April Foolish Predictions: What film scores will be loved in 2018?

by Nathaniel R

Mary Poppins (1964) was nominated for 13 Oscars winning 5. Will Mary Poppins Returns (2018) also win Oscar hearts?

Since scores are often one of the very last components to fall into place in post-production, determining which scores might stand out at year's end is like throwing darts blindfolded. Each year some composers are replaced between our first round of predictions and the time their films arrive. Plus some 2018 movies haven't even hired a composer yet. Presumably they're waiting for Alexandre Desplat's schedule to open up. Only half joking! The perpetually in demand French composer and double Oscar winner generally scores anywhere from 5 to 10 (gulp) movies a year and he only has three films currently scheduled for release in 2018 (Isle of Dogs, Operation Finale, and Kursk... though we suspect The Sisters Brothers will hit this year as well, making it 4). Other Oscar favorites who have suspiciously empty schedules this year include Hans Zimmer and Thomas Newman.

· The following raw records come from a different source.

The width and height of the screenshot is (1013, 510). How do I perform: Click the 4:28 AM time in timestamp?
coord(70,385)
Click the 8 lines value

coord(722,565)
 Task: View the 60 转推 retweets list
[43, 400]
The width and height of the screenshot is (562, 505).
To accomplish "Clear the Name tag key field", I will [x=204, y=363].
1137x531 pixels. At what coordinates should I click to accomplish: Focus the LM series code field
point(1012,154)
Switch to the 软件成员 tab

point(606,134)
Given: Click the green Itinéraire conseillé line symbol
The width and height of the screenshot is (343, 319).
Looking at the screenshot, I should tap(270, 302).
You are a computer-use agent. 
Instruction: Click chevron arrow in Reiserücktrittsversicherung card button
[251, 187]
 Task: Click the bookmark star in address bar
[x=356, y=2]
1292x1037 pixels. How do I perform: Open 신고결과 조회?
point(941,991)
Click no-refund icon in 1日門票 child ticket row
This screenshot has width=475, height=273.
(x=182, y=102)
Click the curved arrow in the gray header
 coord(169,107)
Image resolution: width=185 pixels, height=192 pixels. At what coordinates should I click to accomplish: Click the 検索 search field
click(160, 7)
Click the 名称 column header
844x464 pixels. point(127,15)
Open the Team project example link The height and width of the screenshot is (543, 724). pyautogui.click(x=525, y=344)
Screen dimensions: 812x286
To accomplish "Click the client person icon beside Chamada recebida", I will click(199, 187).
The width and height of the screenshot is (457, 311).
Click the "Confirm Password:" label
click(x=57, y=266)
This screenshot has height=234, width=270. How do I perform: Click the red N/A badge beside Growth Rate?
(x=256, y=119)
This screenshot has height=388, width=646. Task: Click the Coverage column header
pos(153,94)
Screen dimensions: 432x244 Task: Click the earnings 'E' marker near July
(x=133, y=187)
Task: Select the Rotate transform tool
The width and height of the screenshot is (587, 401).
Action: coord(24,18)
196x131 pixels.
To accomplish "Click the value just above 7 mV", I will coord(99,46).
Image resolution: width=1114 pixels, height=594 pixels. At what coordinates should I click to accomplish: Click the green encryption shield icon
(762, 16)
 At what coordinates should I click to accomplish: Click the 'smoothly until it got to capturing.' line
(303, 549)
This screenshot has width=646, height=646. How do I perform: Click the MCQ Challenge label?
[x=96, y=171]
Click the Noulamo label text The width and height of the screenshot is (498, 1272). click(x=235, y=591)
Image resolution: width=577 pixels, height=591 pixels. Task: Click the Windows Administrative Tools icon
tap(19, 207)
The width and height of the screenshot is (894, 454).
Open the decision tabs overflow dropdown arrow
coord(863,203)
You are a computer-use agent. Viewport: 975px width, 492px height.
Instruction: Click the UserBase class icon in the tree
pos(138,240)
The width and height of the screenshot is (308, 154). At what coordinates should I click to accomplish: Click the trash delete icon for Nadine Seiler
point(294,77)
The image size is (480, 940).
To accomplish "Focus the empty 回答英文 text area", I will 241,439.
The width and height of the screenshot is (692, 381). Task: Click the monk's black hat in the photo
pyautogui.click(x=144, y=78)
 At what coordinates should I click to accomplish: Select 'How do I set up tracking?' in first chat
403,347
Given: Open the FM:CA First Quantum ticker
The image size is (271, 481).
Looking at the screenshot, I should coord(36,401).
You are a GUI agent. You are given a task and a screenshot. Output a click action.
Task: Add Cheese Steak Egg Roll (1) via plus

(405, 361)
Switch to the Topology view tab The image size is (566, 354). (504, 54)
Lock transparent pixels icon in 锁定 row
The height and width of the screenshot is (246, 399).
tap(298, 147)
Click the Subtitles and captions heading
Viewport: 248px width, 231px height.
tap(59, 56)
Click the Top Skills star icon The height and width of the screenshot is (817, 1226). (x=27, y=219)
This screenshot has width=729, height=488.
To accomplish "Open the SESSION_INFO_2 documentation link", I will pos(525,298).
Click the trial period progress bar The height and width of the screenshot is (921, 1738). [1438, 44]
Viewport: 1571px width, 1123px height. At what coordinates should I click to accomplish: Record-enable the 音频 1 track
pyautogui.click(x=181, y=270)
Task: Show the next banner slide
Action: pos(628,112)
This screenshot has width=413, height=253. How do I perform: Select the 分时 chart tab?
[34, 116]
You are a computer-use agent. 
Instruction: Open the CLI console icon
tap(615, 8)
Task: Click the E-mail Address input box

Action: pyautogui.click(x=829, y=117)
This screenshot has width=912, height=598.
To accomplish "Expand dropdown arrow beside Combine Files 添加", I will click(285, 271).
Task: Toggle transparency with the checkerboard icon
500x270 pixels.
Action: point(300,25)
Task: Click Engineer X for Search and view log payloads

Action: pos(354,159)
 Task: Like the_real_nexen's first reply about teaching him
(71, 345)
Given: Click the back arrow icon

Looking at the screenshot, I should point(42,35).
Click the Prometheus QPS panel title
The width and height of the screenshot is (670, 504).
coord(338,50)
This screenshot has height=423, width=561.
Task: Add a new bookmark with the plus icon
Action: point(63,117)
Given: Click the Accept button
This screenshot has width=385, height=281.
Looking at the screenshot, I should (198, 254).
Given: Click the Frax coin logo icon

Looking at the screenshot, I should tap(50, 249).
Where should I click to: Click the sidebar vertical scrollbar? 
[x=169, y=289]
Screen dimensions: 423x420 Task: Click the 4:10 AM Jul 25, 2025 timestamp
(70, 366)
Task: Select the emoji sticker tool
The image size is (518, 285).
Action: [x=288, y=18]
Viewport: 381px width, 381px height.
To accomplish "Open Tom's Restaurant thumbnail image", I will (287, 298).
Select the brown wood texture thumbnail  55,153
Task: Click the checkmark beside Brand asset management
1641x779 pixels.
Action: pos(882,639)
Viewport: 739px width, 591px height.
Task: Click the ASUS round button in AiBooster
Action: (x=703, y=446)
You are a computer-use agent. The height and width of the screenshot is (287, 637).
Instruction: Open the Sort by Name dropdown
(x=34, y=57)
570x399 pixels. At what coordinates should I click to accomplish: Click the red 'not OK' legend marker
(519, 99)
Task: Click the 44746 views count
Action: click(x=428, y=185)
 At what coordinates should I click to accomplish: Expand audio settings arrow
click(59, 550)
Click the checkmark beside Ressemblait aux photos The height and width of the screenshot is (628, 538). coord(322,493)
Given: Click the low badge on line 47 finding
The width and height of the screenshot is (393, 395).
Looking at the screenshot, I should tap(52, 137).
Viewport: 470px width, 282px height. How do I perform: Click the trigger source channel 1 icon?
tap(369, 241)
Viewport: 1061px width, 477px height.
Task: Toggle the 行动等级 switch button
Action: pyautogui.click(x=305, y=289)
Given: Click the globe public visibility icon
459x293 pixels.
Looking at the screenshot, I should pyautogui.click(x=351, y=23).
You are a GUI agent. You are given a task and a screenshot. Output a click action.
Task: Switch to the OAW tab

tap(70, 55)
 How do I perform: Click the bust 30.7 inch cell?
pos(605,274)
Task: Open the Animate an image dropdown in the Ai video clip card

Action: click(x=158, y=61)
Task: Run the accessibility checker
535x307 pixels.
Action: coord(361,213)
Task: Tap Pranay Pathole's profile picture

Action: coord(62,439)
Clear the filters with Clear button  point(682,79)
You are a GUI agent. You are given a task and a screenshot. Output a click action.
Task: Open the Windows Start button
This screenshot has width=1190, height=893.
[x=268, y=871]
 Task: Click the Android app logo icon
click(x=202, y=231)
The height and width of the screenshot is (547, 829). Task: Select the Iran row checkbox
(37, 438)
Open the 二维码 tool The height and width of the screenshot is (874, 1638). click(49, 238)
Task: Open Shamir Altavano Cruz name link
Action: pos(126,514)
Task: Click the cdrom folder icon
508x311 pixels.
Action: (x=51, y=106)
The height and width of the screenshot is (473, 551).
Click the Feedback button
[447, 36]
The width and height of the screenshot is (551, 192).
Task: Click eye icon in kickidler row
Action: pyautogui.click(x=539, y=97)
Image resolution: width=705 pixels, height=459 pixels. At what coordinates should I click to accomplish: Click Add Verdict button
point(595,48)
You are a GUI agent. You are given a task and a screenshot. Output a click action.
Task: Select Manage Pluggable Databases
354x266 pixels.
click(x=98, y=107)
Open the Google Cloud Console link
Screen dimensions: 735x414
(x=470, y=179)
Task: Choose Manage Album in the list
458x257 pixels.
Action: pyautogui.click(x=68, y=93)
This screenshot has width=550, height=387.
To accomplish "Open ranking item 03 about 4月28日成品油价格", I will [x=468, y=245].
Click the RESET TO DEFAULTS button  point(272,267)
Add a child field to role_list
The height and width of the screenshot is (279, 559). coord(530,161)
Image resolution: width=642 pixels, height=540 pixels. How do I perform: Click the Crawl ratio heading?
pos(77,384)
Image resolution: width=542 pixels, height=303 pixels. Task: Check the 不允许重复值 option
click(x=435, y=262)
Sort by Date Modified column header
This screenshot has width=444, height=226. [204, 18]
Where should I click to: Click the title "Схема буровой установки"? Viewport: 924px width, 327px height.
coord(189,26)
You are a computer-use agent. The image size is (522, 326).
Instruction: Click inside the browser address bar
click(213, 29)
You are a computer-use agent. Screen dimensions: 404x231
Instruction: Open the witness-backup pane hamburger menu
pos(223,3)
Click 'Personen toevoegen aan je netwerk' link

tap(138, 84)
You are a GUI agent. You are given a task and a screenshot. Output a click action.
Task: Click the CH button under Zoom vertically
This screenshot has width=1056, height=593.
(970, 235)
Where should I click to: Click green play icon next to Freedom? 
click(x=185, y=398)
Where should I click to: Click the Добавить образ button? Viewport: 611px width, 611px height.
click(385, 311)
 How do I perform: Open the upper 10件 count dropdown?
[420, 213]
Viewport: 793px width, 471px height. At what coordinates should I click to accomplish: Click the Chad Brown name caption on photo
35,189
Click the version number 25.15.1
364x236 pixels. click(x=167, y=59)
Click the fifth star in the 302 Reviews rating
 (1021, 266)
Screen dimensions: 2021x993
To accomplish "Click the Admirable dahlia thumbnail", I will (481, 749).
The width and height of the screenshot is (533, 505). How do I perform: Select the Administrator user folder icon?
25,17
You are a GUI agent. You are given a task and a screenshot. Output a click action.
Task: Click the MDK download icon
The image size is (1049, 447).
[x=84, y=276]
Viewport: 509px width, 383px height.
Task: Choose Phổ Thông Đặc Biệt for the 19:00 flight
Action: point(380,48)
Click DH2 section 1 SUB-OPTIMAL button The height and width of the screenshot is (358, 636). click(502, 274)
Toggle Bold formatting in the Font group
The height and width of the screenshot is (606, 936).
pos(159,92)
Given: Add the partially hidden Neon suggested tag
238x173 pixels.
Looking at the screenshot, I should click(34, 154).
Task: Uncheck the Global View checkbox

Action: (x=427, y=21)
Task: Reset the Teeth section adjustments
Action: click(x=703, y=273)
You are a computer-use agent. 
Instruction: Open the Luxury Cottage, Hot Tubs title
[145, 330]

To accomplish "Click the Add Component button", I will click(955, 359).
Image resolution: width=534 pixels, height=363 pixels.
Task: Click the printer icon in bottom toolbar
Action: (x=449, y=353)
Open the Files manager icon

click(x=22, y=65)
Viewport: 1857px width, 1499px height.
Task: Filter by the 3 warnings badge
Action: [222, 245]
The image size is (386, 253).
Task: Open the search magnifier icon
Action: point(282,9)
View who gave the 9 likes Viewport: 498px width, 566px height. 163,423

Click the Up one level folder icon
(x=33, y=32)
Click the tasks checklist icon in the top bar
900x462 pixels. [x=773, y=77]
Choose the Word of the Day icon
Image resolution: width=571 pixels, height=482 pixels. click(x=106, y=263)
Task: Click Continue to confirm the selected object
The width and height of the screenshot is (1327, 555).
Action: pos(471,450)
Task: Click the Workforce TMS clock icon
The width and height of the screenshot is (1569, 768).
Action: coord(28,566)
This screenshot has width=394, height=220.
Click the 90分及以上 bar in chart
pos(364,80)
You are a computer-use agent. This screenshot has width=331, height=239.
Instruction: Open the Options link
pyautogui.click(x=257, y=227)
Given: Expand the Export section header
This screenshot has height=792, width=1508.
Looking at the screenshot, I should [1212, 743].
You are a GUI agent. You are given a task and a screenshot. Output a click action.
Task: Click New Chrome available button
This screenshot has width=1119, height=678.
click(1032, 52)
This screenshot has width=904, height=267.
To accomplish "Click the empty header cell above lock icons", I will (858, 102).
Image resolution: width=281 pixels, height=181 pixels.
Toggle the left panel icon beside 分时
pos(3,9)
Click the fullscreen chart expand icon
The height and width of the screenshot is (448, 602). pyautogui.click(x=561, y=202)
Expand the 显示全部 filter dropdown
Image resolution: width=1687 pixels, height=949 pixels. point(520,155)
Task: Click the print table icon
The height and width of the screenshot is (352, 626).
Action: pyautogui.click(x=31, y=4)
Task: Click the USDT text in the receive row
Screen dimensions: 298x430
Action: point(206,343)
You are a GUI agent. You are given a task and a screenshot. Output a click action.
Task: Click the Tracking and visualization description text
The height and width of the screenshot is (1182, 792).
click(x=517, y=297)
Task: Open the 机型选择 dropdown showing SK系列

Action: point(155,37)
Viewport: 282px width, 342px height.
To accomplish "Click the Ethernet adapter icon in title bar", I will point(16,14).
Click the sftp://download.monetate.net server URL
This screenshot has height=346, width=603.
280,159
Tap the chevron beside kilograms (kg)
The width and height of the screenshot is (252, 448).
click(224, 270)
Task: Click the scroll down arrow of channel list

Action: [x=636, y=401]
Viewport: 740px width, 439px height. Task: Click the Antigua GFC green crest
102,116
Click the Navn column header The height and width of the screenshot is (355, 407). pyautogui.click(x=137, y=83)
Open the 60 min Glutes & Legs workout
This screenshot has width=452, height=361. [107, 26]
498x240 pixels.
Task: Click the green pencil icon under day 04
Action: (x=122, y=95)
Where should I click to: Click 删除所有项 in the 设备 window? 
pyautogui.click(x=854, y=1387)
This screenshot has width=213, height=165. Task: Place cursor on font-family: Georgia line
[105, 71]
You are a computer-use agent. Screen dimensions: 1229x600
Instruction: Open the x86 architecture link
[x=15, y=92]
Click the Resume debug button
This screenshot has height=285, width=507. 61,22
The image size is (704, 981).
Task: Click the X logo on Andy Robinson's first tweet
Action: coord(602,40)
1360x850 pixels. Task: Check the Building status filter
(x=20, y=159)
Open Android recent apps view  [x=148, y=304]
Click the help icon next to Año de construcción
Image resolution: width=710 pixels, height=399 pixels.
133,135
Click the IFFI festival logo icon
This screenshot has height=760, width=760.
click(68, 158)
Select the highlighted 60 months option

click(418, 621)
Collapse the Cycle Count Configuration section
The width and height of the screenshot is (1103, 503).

From the year's releases that we've already seen we're curious about how A Quiet Place and Black Panther might hold up in the sound categories, too, since both films are blockbusters and A Quiet Place, especially, relies heavily on its aural elements for its success.

In related news: Best Original Song is next to impossible to predict this early as details are always scarce until late in the year but if you have any premonitions do let us know!  Here is our guesswork on the sound categories for the next Oscar race and the April Foolish Predictions thus far.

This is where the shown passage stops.